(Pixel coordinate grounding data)
▶
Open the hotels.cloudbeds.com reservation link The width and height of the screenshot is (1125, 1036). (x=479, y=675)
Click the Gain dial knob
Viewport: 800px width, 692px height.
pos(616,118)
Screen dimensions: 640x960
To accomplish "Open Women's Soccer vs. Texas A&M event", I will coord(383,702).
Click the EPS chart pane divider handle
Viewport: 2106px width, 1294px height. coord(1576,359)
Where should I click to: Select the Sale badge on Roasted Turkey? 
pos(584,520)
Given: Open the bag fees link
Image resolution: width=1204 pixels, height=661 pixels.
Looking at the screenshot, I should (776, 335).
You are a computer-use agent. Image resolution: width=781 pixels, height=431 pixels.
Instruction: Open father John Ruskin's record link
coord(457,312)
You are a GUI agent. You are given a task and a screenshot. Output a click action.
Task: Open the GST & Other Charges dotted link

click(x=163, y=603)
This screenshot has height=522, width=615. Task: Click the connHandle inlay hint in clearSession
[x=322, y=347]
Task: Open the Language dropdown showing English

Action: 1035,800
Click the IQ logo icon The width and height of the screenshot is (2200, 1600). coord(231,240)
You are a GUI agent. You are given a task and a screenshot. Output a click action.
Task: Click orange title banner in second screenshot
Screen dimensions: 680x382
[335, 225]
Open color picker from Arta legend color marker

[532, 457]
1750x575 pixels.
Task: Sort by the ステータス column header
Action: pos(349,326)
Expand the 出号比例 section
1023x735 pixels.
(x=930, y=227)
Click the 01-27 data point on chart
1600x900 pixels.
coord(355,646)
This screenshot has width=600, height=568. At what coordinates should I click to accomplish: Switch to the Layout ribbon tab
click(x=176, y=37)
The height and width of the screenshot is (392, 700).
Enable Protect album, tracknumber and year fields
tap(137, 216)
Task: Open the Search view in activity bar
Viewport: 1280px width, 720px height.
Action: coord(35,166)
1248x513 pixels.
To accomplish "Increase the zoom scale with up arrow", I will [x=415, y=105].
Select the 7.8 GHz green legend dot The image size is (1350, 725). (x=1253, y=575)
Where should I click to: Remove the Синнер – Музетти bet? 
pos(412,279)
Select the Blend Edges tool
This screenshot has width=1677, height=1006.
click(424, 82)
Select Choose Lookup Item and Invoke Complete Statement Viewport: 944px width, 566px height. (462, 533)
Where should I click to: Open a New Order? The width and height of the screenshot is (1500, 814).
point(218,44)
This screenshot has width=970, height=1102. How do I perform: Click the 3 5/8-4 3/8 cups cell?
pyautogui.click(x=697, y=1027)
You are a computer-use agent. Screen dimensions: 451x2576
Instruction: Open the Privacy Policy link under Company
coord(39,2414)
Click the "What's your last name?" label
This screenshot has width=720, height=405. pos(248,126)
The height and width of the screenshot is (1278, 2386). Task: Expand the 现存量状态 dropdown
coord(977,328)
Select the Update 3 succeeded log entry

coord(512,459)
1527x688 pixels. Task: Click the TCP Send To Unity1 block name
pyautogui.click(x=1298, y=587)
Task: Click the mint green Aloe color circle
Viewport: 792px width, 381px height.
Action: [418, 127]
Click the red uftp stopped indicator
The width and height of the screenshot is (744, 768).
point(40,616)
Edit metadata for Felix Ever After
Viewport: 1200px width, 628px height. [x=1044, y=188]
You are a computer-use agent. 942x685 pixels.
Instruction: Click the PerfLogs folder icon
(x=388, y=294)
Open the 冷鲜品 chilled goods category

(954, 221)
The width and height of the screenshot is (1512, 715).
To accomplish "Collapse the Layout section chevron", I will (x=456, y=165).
◀
- **To do**:
Please reproduce, word for word, every line from the line with "You are a computer-use agent. 942x685 pixels." to the final line above, including both ends.

- **Output for this task**:
You are a computer-use agent. 942x685 pixels.
Instruction: Click the PerfLogs folder icon
(x=388, y=294)
Open the 冷鲜品 chilled goods category

(954, 221)
The width and height of the screenshot is (1512, 715).
To accomplish "Collapse the Layout section chevron", I will (x=456, y=165).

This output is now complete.